Reactie Europese Commissie op motie van het lid Van Toorenburg c.s. over opschorting van de visumliberalisatie voor Albanië via de noodremprocedure (Kamerstuk 29911-239)
Bestrijding georganiseerde criminaliteit
Brief regering
Nummer: 2019D30464, datum: 2019-07-09, bijgewerkt: 2024-02-19 10:56, versie: 3
Directe link naar document (.pdf), link naar pagina op de Tweede Kamer site, officiële HTML versie (kst-29911-248).
Gerelateerde personen:- Eerste ondertekenaar: S.A. Blok, minister van Buitenlandse Zaken (Ooit VVD kamerlid)
- Results of the examination of the notification by the Netherlands concerning Albania pursuant to article 8(2) of Regulation (EU) 2018/1806
- Afschrift brief Europese Commissie
Onderdeel van kamerstukdossier 29911 -248 Bestrijding georganiseerde criminaliteit.

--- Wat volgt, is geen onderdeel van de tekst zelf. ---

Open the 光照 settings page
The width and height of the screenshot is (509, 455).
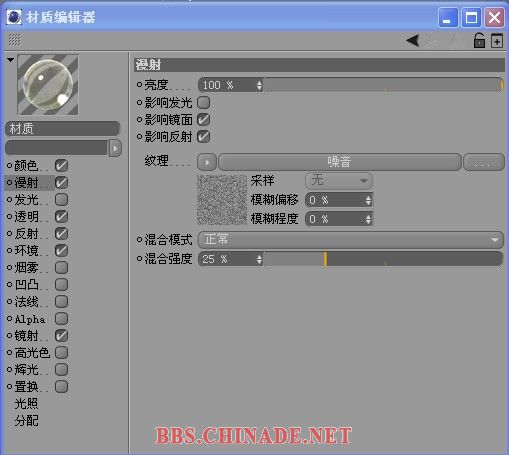(26, 404)
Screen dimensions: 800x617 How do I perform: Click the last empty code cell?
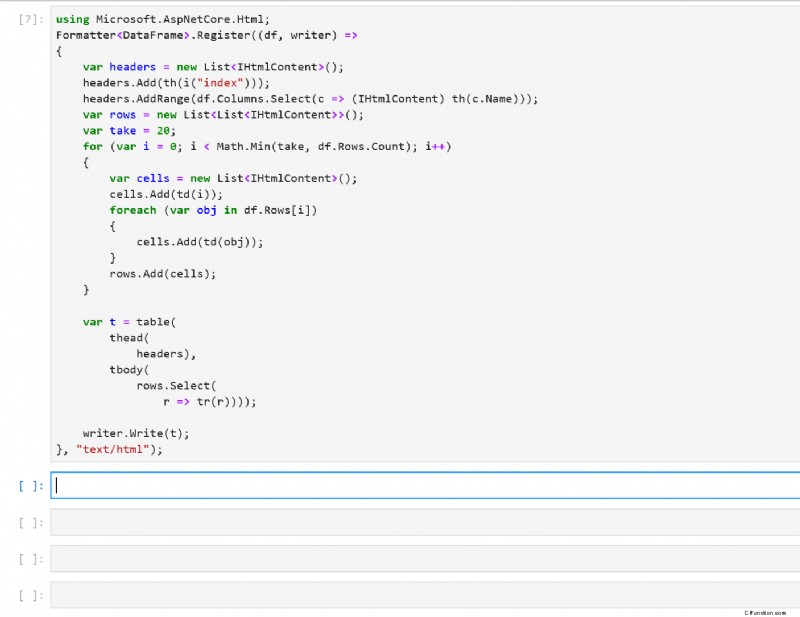(x=420, y=595)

Onderdeel van zaak 2019Z14853:
- Indiener: S.A. Blok, minister van Buitenlandse Zaken
- Volgcommissie: vaste commissie voor Buitenlandse Zaken
- Volgcommissie: vaste commissie voor Justitie en Veiligheid
- Voortouwcommissie: vaste commissie voor Justitie en Veiligheid
- 2019-09-04 13:55: Aanvang middagvergadering: Regeling van werkzaamheden (Regeling van werkzaamheden), TK
- 2019-09-05 11:30: Procedurevergadering (Procedurevergadering), vaste commissie voor Europese Zaken
- 2019-09-25 14:30: Procedures en brieven (Procedurevergadering), vaste commissie voor Justitie en Veiligheid
- 2019-11-07 15:00: Vreemdelingen- en asielbeleid (Algemeen overleg), vaste commissie voor Justitie en Veiligheid
- 2019-11-13 10:00: Georganiseerde criminaliteit/ondermijning (Algemeen overleg), vaste commissie voor Justitie en Veiligheid
- 2019-11-13 14:50: Aanvang middagvergadering: Regeling van werkzaamheden (Regeling van werkzaamheden), TK
Preview document (🔗 origineel)
Tweede Kamer der Staten-Generaal | 2 |
Vergaderjaar 2018-2019 |
29 911 Bestrijding georganiseerde criminaliteit
Nr. 248 BRIEF VAN DE MINISTER VAN BUITENLANDSE ZAKEN
Aan de Voorzitter van de Tweede Kamer der Staten-Generaal
Den Haag, 9 juli 2019
Het kabinet hecht eraan de Kamer te informeren over de uitvoering van de motie van het lid Van Toorenburg c.s. over opschorting van de visumliberalisatie voor Albanië via de noodremprocedure (Kamerstuk 29 911, nr. 239). Het kabinet stuurde de Commissie op 31 mei jl. een notificatie met het verzoek conform artikel 8 lid 2 van Verordening 2018/1806 van 14 november 2018 te onderzoeken of er aanleiding is visumliberalisatie voor Albanese burgers tijdelijk op te schorten. Het kabinet deed daarbij een beroep op zowel de ernst van de criminele delicten als de cijfers t.a.v. asielaanvragen en het aantal weigeringen.
Op 1 juli jl. werd de bijgevoegde reactie ontvangen1. Hierin antwoordde de Commissie dat niet is voldaan aan de formele criteria van Verordening 2018/1806 voor het opschorten van de visumvrijstelling van Albanese burgers. De Commissie oordeelt dat geen sprake is van substantiële toename van Albanese misdaden in Nederland, noch van een substantiële toename van het aantal geweigerde Albanezen of het aantal asielaanvragen conform de vigerende criteria van de Verordening. De Commissie stelt bovendien vast dat de samenwerking met de Albanese autoriteiten op deze terreinen goed is.
Tegelijkertijd benadrukt de Commissie dat Albanië voortdurend aan de voorwaarden voor visumliberalisatie moet blijven voldoen en zijn inspanningen op deze terreinen moet verdiepen. Ook geeft de Commissie aan dat de Unie de voortgang ter zake eerlijk en objectief moet beoordelen. De Commissie zegt toe de voortgang te zullen blijven monitoren en hierover in het eerstvolgende noodremmechanismerapport te zullen rapporteren.
Het kabinet zal de samenwerking met de Albanese autoriteiten op deze terreinen voortzetten en er nauwgezet op toe blijven zien dat Albanië aan de voorwaarden voor visumliberalisatie voldoet.